Wednesday, February 21, 2007

Childbirth and Nature

What is the nature of nature? The answer to that question has important ramifications for the philosophy of natural childbirth.

Let's leave aside for the moment the fact that "natural" childbirth as it is understood in 2007 does not share much, if anything, in common with childbirth as it existed in nature. For the purposes of this discussion, we will accept the erroneous beliefs of advocates that "natural" childbirth is truly natural childbirth.

The designation "natural" is viewed very differently by different schools of philosophy. Advocates of "natural" childbirth, though they may not realize it, are referencing Rousseau's concept of nature. According to Rousseau, "everything is good as it leaves the hands of the Author of things; everything degenerates in the hands of man." The modern expression of this belief is the idea that "natural" is inherently better than "technological". We hear this expressed often, and in a variety of ways, by advocates of "natural" childbirth:

Childbirth is "designed" to produce a healthy baby and mother almost every time.
Women are "designed" to give birth.
Women should "trust birth" or "trust" their bodies to give birth.
If childbirth weren't "designed" to work almost perfectly, "we wouldn't be here".

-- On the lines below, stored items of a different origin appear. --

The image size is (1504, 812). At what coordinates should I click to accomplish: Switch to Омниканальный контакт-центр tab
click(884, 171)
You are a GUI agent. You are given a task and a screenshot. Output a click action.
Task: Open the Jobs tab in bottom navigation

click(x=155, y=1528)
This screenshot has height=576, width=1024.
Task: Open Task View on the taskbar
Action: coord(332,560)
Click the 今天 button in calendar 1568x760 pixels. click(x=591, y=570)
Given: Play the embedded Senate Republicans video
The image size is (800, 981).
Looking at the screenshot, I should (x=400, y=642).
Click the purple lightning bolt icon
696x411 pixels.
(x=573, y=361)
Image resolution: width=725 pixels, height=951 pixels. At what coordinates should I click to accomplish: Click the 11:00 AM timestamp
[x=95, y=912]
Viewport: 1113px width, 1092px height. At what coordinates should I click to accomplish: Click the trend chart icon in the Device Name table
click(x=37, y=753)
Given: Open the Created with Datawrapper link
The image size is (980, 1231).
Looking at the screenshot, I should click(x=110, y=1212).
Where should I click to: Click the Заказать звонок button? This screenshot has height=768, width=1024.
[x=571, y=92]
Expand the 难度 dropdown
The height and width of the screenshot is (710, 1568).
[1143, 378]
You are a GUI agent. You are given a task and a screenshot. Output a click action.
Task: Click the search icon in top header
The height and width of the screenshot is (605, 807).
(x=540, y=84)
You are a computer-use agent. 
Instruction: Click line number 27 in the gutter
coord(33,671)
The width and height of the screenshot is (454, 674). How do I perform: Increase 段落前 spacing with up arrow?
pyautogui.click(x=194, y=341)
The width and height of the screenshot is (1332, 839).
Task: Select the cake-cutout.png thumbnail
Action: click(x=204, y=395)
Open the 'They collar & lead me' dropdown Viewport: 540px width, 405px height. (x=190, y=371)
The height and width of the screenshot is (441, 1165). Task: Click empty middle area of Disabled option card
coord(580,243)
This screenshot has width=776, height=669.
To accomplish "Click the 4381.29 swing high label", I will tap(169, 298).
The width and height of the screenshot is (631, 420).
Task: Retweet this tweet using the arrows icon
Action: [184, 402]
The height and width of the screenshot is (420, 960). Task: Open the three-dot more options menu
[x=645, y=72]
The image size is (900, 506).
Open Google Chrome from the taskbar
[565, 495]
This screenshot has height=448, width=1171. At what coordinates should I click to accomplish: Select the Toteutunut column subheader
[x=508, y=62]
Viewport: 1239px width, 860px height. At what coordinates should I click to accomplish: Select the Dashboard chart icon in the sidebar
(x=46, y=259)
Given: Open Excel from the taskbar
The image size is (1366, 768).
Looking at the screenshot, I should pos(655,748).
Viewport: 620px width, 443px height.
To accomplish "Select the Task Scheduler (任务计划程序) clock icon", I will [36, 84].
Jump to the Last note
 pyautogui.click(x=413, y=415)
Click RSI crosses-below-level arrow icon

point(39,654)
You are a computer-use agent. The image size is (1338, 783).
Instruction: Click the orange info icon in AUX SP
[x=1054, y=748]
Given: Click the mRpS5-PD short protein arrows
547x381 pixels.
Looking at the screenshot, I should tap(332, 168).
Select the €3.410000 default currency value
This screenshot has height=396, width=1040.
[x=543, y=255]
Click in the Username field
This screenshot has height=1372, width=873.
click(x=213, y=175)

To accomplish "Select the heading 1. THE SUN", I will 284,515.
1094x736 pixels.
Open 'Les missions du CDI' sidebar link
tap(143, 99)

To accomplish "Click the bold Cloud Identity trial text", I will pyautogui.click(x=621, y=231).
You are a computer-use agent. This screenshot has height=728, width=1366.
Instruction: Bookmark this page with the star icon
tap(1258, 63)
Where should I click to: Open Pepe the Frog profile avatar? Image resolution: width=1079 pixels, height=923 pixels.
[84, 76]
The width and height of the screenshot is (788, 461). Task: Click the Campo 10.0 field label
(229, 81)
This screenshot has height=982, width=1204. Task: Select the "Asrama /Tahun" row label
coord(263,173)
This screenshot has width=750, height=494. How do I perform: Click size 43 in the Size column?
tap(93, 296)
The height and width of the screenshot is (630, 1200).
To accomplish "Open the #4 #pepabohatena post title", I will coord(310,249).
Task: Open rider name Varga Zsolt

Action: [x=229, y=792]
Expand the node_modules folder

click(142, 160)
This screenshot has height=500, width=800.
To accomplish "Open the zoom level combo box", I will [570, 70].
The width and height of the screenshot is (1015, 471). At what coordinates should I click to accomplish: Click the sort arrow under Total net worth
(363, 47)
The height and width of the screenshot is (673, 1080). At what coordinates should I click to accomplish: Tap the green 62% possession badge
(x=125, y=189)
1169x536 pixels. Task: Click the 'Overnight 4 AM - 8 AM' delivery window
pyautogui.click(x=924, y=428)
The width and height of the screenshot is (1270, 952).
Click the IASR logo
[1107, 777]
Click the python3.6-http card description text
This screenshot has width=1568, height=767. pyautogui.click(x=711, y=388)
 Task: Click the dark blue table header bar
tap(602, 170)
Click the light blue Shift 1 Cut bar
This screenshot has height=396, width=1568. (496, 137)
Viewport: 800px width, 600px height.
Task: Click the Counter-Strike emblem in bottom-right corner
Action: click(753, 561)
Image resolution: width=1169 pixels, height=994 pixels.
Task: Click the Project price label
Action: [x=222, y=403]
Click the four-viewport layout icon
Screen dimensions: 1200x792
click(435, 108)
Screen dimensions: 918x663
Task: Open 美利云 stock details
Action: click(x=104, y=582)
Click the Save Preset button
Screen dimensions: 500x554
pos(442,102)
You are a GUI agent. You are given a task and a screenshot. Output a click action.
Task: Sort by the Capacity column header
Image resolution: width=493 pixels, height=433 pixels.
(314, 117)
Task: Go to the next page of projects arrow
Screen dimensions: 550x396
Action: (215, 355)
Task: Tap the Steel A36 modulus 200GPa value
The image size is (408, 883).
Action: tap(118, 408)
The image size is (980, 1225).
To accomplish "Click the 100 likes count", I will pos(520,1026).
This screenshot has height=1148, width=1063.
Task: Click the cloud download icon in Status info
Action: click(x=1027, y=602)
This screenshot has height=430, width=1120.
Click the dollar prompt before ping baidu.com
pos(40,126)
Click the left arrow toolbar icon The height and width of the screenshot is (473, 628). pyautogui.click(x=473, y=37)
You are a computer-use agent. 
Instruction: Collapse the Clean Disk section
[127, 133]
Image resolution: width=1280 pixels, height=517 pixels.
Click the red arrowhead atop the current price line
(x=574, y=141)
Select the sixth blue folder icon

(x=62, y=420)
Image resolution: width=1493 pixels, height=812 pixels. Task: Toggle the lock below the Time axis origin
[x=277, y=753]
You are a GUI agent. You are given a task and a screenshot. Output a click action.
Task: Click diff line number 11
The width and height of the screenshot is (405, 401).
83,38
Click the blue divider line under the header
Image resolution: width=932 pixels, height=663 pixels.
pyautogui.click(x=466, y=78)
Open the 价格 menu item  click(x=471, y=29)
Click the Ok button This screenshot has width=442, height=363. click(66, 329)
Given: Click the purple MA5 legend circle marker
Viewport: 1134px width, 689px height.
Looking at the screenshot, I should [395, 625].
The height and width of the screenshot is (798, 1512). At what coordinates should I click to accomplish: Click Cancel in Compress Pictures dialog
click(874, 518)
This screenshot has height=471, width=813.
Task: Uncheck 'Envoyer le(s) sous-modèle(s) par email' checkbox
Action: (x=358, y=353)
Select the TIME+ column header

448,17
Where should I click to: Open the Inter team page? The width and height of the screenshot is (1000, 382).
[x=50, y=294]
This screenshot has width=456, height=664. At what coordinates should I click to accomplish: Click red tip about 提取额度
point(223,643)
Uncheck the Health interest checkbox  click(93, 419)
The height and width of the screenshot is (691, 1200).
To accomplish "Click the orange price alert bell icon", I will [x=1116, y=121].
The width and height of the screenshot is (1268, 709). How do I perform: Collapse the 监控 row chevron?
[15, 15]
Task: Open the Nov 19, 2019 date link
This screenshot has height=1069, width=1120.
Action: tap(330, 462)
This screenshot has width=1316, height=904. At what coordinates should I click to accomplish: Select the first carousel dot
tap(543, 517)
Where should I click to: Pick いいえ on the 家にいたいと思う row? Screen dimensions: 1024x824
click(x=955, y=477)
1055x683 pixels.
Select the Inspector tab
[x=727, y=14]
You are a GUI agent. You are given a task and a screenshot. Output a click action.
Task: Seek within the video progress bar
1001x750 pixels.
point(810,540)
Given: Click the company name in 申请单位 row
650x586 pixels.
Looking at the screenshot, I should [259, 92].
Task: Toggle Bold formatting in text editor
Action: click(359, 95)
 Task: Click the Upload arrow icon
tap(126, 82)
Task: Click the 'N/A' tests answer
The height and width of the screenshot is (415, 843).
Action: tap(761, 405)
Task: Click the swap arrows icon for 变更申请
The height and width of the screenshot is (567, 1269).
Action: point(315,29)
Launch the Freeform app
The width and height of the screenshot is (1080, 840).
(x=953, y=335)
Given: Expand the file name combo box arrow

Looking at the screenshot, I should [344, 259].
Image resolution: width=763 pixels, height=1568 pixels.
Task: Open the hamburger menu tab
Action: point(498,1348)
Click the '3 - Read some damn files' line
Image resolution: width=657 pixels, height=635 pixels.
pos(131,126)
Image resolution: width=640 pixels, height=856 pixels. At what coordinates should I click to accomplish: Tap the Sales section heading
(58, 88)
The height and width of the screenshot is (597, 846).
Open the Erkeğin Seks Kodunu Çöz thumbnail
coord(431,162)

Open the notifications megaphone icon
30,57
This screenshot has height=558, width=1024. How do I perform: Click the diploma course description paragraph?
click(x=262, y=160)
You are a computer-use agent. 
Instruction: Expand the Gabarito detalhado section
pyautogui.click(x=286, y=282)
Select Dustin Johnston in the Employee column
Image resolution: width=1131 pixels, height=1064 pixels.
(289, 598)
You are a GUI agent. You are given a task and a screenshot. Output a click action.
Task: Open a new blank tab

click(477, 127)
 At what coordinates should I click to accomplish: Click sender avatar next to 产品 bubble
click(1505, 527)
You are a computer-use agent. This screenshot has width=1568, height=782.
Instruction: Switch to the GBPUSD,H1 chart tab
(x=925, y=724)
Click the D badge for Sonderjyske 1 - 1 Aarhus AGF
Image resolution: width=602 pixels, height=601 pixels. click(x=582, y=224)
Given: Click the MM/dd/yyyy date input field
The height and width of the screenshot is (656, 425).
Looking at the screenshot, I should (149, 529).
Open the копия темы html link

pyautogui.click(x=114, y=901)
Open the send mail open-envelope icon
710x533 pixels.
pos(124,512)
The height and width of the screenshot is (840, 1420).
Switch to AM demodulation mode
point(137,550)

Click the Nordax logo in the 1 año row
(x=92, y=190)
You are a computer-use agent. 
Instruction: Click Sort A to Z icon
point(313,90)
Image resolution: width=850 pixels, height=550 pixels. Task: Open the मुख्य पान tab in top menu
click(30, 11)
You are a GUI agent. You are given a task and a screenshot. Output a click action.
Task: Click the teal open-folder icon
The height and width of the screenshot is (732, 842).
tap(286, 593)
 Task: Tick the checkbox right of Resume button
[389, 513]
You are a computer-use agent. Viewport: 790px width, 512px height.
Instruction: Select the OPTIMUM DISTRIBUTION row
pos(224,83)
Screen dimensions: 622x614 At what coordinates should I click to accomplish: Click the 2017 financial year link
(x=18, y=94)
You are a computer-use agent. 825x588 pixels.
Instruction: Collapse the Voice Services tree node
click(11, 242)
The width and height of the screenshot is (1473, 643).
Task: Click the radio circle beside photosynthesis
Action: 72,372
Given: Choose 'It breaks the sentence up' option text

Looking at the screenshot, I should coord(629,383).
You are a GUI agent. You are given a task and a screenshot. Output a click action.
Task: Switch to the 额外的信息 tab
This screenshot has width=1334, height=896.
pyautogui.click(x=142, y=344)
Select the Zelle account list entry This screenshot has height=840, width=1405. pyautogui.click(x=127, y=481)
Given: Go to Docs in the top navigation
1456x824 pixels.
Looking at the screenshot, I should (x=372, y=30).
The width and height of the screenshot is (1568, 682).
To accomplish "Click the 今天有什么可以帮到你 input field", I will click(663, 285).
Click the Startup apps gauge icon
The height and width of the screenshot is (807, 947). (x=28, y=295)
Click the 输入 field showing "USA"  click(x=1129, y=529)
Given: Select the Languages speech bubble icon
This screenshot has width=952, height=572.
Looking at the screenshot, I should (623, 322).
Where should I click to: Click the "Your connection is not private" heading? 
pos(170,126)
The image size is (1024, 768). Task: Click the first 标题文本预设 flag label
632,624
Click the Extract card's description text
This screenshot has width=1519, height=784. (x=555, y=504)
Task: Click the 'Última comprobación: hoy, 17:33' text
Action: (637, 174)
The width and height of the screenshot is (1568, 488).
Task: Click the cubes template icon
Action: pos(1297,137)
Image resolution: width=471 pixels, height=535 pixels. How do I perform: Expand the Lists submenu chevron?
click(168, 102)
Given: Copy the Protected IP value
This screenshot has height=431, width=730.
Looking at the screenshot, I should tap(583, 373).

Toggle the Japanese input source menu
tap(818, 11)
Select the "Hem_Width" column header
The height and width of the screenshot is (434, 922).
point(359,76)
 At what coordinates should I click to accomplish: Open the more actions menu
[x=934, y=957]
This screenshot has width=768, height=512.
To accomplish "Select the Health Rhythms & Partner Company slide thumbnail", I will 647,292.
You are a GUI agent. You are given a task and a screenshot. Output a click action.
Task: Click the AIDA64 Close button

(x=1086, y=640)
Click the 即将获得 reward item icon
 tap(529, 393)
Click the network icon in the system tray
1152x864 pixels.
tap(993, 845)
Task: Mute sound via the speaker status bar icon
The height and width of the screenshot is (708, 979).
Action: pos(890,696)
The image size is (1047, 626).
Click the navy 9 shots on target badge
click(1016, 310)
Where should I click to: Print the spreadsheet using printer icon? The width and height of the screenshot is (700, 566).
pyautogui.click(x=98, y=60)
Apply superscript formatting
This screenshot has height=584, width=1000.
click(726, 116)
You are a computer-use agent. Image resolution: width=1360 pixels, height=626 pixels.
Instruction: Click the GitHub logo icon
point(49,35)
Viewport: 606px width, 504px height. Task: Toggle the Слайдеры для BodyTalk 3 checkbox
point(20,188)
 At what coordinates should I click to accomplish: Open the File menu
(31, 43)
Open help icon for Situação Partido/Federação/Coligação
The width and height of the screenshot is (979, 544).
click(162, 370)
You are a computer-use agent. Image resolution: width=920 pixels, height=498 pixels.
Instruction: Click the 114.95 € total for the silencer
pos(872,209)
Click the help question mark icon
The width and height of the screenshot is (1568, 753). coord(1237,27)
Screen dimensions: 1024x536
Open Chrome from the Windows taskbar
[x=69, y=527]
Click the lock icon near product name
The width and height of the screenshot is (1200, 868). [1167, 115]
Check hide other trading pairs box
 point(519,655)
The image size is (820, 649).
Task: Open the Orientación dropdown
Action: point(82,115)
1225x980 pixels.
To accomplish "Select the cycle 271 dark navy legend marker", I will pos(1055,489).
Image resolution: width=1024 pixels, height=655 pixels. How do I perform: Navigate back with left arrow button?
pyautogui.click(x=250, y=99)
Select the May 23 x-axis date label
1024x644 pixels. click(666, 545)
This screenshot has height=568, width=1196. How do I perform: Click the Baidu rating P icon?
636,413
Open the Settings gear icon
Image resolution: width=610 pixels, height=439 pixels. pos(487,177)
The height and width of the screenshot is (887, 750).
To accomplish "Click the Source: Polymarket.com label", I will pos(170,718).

Rousseau's ideas of nature were a response to a very different philosophy of nature articulated by the philosopher Hobbes. According to Hobbes, life in the state of nature is: "solitary, poor, nasty, brutish and short." Hobbes believed that civilization, specifically hierarchical arrangments like monarchy, were necessary to rescue people from what would otherwise be a very grim existence.

Both Hobbes and Rousseau antedated knowledge of evolution by hundreds of years, yet their philosophies prefigured the conflict about evolution that is still going on today. Did a Creator create a perfect world for us? Or is what we see the result of evolution, the death of those less fit to compete and the consequent evolution of the more successful forms that remain today? When it comes to birth, is childbirth as it occurs in nature "designed" to produce healthy babies and healthy mothers, or is childbirth itself a forum for evolution, in which the less fit simply die and only the fittest survive.

These differing philosophies have profound implications for how we understand birth. Is birth in nature "designed" to work out well the vast majority of the time, and therefore we should expect to intervene only in unusual circumstances? Or is birth, yet another forum for evolutionary competition, requiring vigilance to forestall the inevitable deaths and disabilities that would otherwise result?